Valoriser la valeur acquise

Auteur : Kevin Korterud

ECHOS DE LA GESTION DE PROJET : IDÉES ET OPINIONS DE GESTIONNAIRES DE PROJET

Le plus puissant (et, souvent, le moins compris) indicateur de progression d’un projet est la valeur acquise, soit la mesure du progrès véritable sur les progrès planifiés.

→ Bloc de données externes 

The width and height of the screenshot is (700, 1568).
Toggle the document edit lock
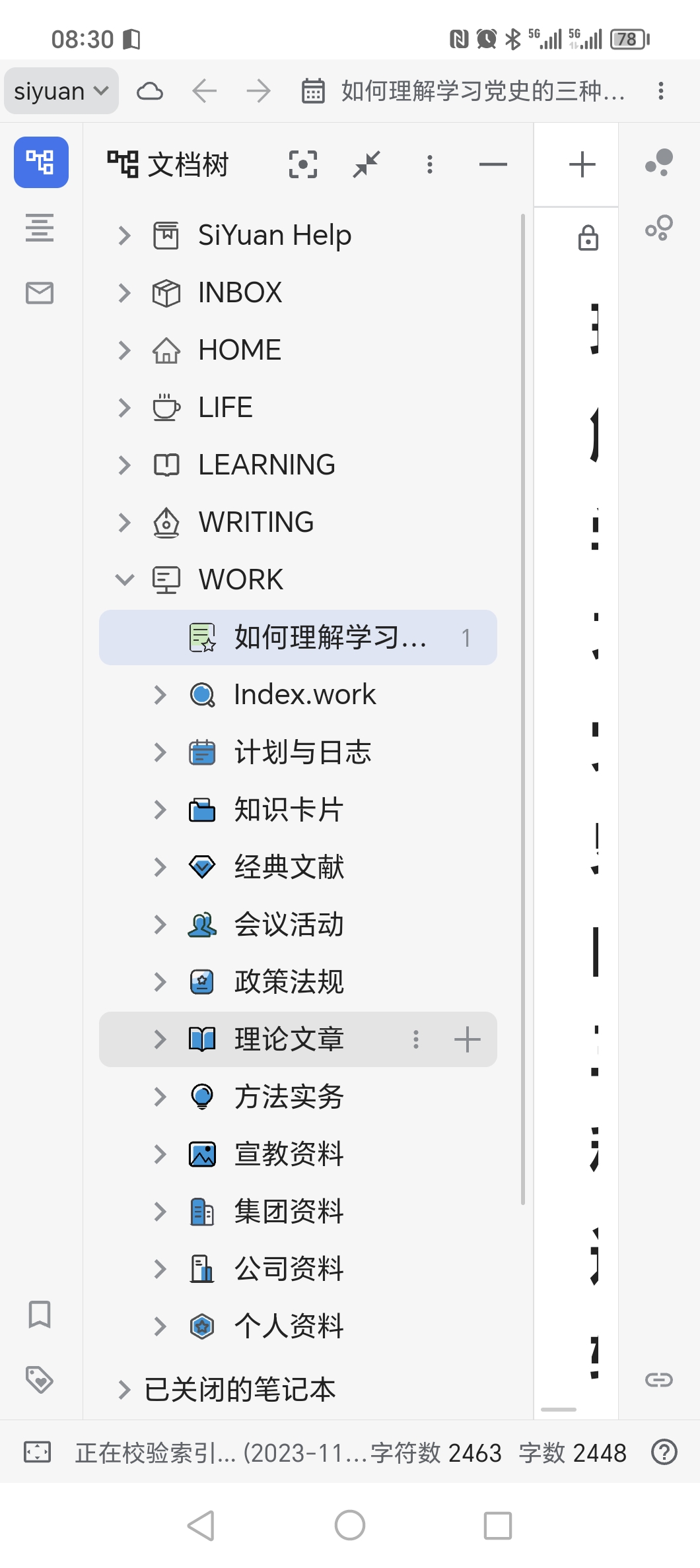[588, 238]
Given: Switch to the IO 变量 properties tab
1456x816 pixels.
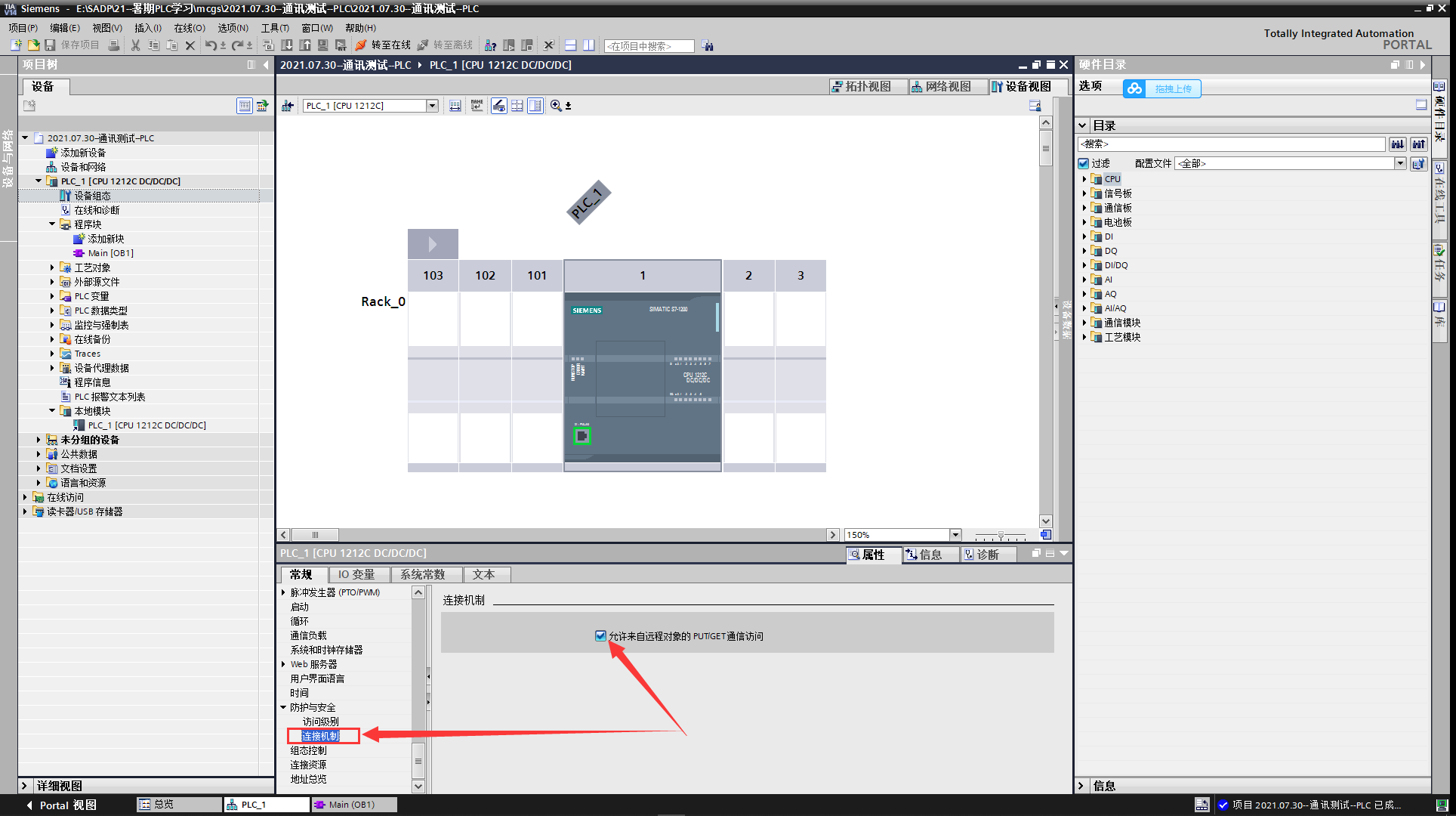Looking at the screenshot, I should click(x=356, y=574).
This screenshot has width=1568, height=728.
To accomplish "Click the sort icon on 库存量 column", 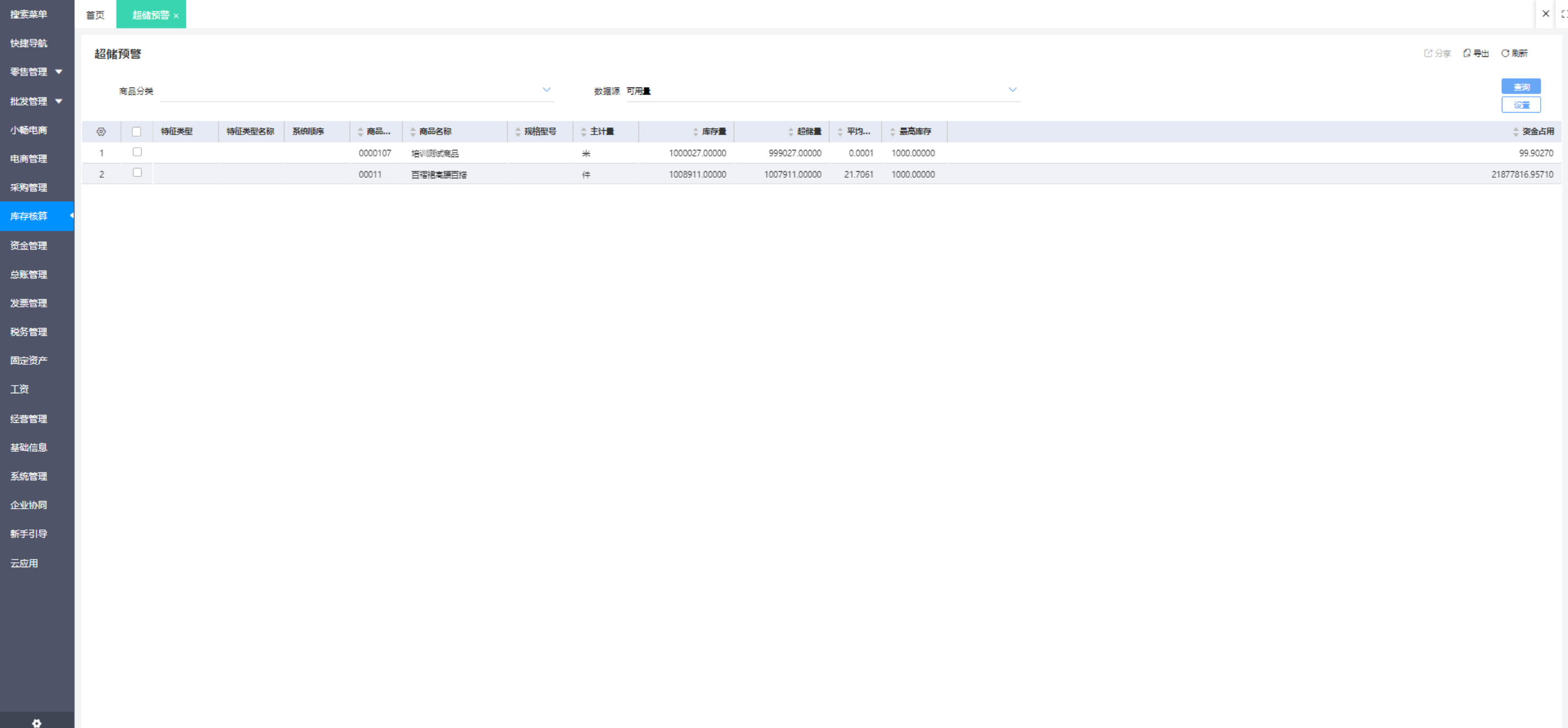I will (698, 131).
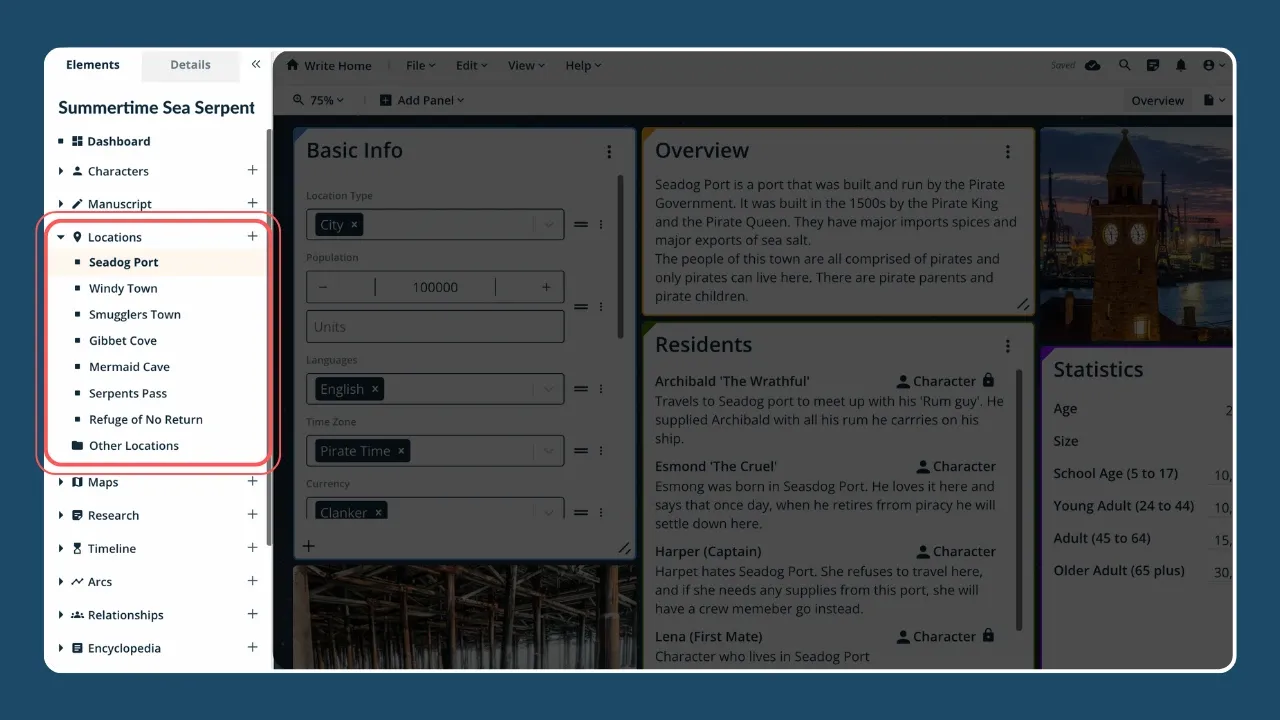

La valeur acquise est prisée parce que le terme même évoque des attentes, des émotions et des visions positives pour l’entreprise. En réalité, un gestionnaire de projet qui ne mesure pas la valeur acquise et n’en présente pas les résultats aux commanditaires du projet se retrouvera avec des nombres sans cesse changeants, menant soit à des réjouissances précoces, soit à de fortes disputes.

 

J’ai découvert que les gestionnaires de projet qui suivaient avec succès la progression d’un projet grâce à la valeur acquise avaient tous un point en commun : ils allouent autant d’efforts à la présentation de la valeur acquise qu’à son implémentation. Inspirez-vous de ces quelques astuces pour faire de la valeur acquise une donnée compréhensible :

 

  1. Déterminer les activités qui créent de la valeur. Le chemin le plus court vers l’échec est d’inclure toutes les activités d’un projet dans le calcul de la valeur acquise. Faire ainsi peut fausser les résultats de progression en incorporant les tâches administratives, comme les réunions de lancement ou sur l’état du projet, qui ne participent pas au progrès actuel du projet. Afin d’éviter les attentes trompeuses, ne comptez que les éléments essentiels dans ce calcul, notamment les activités à haut risque, la diminution de la dépendance externe et toute activité déployant de grands efforts.

 

  1. Créer des paliers standards en matière de valeur acquise. Un autre piège à éviter est de permettre les déclarations de progrès trop optimistes ou tout à fait fausses. Vous avez sans doute tous déjà entendu à multiples reprises des phrases comme : « Le travail est fait à 99 pour cent, il ne nous reste qu’à faire… »

 

Pour éviter ce genre de situation, créez des paliers de progression plus conservateurs. Par exemple, un projet livré pourrait être évalué à 75 pour cent complété, les 25 pour cent restants désignant le processus de confirmation et d’évaluation du commanditaire du projet.

 

  1. Communiquez clairement avec vos commanditaires de projet. Un de mes souvenirs les plus mémorables concernant la communication avec les commanditaires est arrivé récemment lors de la première réunion sur l’état d’un projet. Après plusieurs semaines d’attentes sans cesse grandissantes en matière de valeur acquise de la part des commanditaires, le gestionnaire de projet s’est levé et a annoncé : « Notre SPI s’élève à ,92. » Il va sans dire que sa révélation a été accueillie par un long silence, des regards interrogateurs et beaucoup de sourcils froncés de la part des commanditaires. Évitez ce genre de tensions en communiquant, en termes qui sont à la portée du plus grand nombre, ce que la valeur acquise peut faire et ne peut pas faire. Rendez le tout plus compréhensible en contextualisant l’information, en comparant la valeur acquise d’autres projets, et façonnez vos communications avec les commanditaires avec des techniques de visualisation. Par exemple, présentez un graphique montrant les prévisions de valeur acquise en opposition avec l’état actuel de la valeur acquise du projet.

 

La valeur acquise peut être un des indicateurs les plus révélateurs de la véritable progression d’un projet, tant et si bien qu’elle soit évaluée et présentée correctement.

 

Comment mesurez-vous la valeur acquise? Quelles sont vos astuces pour présenter la valeur acquise à vos commanditaires?